**INSTRUCTIONS FOR THE TASK**
Search the data for the word "base". Reproduce every line where it is found.

**TASK INPUT**
***

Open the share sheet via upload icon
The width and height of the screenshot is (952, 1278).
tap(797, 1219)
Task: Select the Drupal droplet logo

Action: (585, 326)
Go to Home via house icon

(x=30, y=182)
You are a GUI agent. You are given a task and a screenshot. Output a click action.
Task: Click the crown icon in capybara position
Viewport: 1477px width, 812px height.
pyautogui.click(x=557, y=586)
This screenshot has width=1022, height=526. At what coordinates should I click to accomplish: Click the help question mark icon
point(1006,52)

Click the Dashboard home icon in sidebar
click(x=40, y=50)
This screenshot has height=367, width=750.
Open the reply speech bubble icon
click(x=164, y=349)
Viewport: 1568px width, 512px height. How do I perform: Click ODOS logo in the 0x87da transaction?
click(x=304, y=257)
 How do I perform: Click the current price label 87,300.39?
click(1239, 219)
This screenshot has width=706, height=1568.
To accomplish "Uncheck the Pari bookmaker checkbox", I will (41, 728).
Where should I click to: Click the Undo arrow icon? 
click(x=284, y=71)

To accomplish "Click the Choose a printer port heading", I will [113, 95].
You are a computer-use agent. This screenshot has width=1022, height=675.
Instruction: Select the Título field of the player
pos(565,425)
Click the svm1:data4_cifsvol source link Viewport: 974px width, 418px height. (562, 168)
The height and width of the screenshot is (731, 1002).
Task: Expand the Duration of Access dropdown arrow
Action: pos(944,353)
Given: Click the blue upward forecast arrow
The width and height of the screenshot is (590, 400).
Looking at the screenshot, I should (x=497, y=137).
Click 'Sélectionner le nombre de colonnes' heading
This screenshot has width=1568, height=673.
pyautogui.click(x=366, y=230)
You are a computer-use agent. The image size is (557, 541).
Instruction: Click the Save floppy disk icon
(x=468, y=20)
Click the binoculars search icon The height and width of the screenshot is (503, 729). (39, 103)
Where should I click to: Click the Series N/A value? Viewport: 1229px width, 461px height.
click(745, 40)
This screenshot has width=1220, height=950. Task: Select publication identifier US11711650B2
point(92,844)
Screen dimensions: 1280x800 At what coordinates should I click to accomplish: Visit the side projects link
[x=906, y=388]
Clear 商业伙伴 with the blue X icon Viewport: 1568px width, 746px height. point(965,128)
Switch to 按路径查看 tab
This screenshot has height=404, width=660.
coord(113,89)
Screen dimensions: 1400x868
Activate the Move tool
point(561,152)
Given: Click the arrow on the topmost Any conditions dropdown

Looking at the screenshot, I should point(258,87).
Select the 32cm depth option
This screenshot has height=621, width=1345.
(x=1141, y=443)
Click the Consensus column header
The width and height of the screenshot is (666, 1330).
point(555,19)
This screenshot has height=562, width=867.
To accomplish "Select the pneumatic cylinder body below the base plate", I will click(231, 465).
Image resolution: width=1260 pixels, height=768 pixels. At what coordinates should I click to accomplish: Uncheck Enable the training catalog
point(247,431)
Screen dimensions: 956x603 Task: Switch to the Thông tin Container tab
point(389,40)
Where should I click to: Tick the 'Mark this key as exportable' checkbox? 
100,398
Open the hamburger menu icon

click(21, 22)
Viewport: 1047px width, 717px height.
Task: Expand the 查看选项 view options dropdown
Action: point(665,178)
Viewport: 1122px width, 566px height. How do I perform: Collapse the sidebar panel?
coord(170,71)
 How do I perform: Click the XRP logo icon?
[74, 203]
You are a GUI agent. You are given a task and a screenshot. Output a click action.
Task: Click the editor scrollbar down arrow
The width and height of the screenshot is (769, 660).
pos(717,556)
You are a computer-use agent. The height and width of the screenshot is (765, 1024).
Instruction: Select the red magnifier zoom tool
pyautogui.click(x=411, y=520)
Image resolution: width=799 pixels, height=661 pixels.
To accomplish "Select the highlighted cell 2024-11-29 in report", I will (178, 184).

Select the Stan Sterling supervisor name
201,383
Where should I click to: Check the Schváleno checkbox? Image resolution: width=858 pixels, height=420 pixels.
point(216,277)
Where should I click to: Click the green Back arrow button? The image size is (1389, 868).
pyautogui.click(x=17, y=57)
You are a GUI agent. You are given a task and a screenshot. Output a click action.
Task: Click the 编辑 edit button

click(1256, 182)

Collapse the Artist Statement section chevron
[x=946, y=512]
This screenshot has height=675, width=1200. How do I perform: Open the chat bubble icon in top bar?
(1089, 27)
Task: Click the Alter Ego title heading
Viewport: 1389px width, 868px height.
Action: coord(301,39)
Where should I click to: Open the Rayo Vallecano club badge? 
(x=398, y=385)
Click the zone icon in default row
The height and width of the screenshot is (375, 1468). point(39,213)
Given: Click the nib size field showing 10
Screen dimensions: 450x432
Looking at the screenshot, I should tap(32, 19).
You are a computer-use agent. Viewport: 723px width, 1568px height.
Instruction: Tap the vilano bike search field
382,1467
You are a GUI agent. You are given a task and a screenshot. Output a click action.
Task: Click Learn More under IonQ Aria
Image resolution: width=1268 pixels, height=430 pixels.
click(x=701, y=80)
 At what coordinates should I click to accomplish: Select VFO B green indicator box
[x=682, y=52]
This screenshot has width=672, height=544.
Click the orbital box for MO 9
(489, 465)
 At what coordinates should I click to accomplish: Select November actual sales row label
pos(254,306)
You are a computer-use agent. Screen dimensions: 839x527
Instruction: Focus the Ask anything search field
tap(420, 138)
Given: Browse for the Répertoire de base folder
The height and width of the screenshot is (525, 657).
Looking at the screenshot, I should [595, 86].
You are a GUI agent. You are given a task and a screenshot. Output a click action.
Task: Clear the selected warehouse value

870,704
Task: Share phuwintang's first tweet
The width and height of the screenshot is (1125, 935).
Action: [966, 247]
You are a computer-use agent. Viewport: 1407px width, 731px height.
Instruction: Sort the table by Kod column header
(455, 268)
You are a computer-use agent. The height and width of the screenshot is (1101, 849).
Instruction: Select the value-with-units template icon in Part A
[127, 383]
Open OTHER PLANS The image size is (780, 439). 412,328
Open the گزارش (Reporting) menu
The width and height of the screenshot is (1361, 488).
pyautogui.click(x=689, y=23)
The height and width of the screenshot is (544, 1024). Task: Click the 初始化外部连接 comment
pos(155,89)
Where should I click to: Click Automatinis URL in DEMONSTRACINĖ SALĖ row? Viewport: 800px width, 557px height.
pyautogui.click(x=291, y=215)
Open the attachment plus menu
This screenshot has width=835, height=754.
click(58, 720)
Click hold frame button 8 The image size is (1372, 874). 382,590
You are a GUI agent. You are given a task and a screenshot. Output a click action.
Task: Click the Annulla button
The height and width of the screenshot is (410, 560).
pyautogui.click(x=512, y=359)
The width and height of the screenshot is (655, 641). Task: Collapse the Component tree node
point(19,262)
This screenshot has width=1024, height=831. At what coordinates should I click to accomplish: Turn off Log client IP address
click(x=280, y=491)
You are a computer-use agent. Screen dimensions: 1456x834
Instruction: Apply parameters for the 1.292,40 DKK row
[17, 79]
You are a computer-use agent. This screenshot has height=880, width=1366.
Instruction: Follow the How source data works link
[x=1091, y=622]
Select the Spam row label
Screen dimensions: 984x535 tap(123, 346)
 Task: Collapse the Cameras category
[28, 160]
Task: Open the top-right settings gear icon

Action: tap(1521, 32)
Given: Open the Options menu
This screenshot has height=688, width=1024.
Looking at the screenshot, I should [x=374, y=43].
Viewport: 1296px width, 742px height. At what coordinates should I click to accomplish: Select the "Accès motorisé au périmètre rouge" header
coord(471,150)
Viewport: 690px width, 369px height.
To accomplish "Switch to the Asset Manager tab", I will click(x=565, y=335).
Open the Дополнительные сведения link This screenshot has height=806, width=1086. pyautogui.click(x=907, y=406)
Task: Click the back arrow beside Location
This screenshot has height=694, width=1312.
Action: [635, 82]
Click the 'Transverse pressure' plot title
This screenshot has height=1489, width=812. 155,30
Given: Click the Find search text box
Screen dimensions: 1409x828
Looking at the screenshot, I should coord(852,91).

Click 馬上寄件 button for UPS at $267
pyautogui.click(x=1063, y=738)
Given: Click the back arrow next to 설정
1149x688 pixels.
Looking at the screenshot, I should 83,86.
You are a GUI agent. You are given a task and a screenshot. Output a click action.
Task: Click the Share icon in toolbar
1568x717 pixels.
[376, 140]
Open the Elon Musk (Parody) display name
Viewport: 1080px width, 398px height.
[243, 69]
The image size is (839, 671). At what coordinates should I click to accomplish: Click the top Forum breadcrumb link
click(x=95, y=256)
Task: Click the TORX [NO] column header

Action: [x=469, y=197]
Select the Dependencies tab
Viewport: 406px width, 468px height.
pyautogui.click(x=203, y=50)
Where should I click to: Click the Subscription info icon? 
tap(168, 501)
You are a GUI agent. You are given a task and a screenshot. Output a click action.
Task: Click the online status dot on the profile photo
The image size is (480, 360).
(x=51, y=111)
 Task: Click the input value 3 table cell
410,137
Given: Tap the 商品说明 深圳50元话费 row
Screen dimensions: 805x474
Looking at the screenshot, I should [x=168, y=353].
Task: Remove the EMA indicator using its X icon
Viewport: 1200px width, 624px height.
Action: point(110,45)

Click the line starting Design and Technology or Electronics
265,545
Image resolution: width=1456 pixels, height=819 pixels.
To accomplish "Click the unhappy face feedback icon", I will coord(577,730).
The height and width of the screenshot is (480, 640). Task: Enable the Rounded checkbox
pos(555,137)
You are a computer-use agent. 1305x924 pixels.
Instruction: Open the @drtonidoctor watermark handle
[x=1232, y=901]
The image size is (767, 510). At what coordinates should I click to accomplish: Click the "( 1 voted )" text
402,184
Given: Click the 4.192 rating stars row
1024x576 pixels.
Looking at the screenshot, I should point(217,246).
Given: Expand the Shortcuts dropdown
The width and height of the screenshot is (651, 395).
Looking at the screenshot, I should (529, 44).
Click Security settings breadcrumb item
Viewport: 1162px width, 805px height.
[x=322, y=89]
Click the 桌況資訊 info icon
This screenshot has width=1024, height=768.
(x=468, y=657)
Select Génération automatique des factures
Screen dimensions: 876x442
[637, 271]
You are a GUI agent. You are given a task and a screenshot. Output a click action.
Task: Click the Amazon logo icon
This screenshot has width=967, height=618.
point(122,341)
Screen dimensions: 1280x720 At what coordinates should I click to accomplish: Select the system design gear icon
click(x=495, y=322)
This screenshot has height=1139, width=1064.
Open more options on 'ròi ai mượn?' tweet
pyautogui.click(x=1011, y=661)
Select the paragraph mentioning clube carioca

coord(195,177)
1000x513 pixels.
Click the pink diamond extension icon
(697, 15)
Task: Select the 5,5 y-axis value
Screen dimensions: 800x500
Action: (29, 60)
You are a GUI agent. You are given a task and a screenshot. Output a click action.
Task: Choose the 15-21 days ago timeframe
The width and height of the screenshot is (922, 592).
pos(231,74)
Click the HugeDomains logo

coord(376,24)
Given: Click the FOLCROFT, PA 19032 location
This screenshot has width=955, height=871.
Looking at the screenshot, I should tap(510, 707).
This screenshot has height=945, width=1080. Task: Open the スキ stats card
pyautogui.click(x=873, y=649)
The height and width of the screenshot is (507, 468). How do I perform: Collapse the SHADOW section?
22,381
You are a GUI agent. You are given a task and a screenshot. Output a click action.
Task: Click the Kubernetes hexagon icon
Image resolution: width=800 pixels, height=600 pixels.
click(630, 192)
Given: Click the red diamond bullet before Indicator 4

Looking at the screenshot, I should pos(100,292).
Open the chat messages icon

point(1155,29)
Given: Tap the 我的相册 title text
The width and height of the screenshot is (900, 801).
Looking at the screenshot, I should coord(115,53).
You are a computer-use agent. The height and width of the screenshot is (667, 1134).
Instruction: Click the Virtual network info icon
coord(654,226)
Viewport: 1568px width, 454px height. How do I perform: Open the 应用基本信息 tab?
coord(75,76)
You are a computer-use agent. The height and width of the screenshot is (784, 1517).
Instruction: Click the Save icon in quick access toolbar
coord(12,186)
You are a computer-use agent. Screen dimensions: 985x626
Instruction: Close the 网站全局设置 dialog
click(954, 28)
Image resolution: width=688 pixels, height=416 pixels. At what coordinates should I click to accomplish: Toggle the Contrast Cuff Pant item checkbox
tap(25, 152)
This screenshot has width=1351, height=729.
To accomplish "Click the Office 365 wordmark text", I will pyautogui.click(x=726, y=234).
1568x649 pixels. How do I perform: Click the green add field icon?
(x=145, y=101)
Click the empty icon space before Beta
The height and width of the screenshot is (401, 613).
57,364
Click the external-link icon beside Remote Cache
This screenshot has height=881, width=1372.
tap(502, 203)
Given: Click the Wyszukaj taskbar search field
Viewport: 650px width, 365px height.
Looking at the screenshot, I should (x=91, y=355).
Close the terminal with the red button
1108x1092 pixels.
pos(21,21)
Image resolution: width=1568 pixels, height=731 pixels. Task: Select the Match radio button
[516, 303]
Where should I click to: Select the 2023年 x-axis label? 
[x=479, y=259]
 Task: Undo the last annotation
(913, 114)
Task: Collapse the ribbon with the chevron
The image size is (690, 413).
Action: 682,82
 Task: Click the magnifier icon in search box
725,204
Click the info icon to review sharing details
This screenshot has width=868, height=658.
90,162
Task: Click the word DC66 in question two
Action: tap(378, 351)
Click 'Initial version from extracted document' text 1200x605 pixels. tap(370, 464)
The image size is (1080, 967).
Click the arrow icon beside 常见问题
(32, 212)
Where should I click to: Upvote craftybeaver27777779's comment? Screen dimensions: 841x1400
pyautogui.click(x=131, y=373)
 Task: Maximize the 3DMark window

***

**WRITTEN SOLUTION**
To accomplish "Select the pneumatic cylinder body below the base plate", I will click(231, 465).
Given: Browse for the Répertoire de base folder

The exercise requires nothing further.